Day in the life of a physician assistant
Susan Anspach, physician assistant who works at MedWest Haywood urgent care centers, took the time the answer a few questions about her profession.
Anspach retired from the U.S. Air Force. She became a physician's assistant at a time the Air Force had a critical shortage. She applied, got into the program and did her residency at the Air Force Academy. She then served as a PA for the next decade in family practice. After retiring, it was a line of work she missed it, so now can be found working with patients at Med-West Haywood.
Can you talk a little about the role of a physician assistant?
Nurse practitioners and physician assistants are pretty close in terms of scope of practice. Most are trained in family practice and rural care medicine. These two healthcare professionals are designed to augment the physician’s practice and essentially work in partnership with the physician. I consider it a big team. Most of what we do is 70- 80 percent of what a physician can do; histories and physicals, order labs, etc. We take the more routine work, which frees up the physician to see the more complicated patients. Basically it creates more efficiency, to gets patients in and out. It also increases access to care. Physician assistants and nurse practitioners augment and increase availability in healthcare.
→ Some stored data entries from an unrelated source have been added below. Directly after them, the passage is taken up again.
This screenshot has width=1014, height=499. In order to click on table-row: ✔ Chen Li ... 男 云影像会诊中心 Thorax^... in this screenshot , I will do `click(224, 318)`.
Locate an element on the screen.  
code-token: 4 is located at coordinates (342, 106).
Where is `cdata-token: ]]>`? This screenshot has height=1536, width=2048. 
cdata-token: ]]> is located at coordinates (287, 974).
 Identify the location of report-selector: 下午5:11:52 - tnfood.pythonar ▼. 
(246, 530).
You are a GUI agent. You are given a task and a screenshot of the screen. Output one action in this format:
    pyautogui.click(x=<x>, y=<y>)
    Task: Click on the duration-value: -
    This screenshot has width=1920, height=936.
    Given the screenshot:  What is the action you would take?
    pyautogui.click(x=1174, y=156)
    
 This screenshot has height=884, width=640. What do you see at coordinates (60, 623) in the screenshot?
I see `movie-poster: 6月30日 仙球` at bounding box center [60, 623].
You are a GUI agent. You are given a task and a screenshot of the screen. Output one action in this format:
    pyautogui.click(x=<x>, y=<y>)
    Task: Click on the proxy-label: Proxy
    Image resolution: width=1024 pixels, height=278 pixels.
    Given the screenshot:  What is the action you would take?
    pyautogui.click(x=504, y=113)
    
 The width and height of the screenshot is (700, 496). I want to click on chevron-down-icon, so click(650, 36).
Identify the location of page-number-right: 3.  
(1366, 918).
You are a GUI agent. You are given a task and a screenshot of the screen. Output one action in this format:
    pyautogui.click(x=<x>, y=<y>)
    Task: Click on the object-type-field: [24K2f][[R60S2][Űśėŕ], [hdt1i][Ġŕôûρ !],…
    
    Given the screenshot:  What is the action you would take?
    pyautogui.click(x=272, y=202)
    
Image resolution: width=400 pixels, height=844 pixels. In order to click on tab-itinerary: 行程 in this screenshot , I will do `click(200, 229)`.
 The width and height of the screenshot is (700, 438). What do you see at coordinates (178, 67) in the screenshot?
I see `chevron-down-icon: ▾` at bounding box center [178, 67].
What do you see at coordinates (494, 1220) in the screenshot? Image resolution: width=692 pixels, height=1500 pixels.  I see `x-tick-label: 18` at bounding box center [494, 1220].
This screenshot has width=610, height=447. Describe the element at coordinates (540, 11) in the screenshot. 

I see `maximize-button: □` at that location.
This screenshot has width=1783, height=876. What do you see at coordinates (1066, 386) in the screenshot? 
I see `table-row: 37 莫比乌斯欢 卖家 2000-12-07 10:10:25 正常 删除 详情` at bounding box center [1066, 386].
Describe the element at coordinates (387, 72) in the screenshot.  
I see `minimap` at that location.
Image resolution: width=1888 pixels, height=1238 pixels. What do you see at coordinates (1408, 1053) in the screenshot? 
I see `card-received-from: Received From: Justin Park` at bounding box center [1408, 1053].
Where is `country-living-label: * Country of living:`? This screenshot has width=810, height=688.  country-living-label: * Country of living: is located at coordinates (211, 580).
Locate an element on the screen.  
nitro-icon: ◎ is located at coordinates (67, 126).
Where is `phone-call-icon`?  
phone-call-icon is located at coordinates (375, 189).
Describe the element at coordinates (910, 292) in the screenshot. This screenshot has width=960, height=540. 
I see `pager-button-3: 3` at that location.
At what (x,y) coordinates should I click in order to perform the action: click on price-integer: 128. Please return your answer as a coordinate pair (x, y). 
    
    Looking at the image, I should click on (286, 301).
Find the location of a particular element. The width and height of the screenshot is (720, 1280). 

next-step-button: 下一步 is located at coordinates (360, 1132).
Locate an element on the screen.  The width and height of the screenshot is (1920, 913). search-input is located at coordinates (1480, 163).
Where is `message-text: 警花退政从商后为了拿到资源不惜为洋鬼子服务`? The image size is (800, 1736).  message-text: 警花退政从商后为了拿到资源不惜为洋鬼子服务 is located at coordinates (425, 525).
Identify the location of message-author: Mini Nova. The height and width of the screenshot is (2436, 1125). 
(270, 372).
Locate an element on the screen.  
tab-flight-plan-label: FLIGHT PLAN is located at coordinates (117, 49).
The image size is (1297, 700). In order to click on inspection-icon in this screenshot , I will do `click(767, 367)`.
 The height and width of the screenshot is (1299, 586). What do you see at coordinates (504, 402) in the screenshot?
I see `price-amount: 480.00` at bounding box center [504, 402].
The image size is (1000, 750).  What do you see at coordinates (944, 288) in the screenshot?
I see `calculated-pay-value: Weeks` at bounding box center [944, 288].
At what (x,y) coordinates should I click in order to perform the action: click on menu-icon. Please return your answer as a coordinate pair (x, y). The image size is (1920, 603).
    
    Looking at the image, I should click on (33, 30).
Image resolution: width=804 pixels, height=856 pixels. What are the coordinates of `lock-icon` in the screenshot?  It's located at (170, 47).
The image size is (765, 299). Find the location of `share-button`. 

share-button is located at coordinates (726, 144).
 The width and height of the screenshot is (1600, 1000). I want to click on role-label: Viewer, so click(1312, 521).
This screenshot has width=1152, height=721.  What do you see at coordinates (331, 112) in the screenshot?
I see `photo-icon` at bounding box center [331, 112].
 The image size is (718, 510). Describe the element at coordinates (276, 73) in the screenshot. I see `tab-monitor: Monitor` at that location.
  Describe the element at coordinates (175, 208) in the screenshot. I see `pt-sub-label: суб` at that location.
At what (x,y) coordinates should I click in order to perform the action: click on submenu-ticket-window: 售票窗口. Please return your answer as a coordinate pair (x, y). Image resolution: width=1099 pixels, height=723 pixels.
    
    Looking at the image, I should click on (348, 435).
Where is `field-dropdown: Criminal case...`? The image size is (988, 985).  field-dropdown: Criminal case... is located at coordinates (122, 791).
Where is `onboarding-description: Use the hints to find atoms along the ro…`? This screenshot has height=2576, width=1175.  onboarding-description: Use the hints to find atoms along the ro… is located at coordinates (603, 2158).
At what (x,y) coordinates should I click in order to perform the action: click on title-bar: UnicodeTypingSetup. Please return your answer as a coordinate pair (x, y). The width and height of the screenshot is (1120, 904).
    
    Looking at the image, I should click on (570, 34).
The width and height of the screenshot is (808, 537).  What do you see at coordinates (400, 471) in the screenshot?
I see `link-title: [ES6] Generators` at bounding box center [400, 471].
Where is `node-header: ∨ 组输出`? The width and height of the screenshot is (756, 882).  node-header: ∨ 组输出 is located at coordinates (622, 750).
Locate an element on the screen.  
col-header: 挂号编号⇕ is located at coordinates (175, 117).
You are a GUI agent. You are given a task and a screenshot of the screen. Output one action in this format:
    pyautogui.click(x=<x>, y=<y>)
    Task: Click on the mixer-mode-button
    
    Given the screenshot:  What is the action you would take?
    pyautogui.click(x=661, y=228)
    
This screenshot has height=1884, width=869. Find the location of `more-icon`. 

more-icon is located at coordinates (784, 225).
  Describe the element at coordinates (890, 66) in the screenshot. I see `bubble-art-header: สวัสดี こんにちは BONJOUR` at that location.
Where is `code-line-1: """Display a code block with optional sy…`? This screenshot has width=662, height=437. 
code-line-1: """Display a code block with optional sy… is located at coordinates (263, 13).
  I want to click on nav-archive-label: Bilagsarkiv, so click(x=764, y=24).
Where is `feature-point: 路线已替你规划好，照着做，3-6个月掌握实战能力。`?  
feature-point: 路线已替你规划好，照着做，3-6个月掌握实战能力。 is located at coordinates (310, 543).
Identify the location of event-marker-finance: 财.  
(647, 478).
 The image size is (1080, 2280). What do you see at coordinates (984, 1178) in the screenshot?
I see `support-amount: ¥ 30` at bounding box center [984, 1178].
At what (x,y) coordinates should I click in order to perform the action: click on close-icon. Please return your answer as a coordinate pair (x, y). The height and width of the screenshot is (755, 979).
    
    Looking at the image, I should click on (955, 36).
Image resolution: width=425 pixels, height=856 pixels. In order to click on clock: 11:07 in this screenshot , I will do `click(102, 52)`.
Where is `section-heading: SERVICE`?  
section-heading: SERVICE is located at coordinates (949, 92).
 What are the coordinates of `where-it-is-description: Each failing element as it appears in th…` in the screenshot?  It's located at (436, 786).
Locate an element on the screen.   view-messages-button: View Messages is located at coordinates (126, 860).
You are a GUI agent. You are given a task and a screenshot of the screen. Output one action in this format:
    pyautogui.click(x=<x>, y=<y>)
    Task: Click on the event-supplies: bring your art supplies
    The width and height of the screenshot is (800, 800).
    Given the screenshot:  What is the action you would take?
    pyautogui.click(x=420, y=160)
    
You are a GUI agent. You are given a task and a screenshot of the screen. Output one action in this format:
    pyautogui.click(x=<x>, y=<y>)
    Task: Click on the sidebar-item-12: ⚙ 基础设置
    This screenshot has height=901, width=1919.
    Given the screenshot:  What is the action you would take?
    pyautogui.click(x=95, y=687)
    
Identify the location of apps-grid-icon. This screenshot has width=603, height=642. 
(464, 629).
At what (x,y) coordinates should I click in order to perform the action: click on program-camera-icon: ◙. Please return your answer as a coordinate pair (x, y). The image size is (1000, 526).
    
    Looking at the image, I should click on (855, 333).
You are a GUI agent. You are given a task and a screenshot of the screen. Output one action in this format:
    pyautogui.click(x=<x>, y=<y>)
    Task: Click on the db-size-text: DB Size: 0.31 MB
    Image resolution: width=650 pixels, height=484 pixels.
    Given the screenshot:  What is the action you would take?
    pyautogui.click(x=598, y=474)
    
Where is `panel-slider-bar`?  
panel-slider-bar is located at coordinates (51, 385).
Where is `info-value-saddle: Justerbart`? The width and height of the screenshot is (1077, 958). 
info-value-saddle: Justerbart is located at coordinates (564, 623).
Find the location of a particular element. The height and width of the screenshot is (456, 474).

What kinds of things do you see on any given day?
In terms of ages I've seen anywhere from newborn to 102. We are considered ‘full scope,’ so I've had chest pain patients, relocated fingers and rashes. Really whatever walks in the door, I'm ready."
Why did you become a PA?
I was torn on what I wanted to do, looking for something that would give me flexibility to be with my kids and be with my patients. Everyone has such a unique story — what they’ve done, and where they’ve been and one of the great things about medicine is getting to be a part of that story. I think healthcare is like a calling, you are there for people, going in and treating everyone like you would like to be treated. And going in and listening is the best thing I can offer patients. To try to find the best thing between the two of us that will work. As a preceptor I used to tell my students that the most valuable thing you can give your patients is your time and listening. They don’t always know the name of what’s wrong with them but just listen- just give them the time.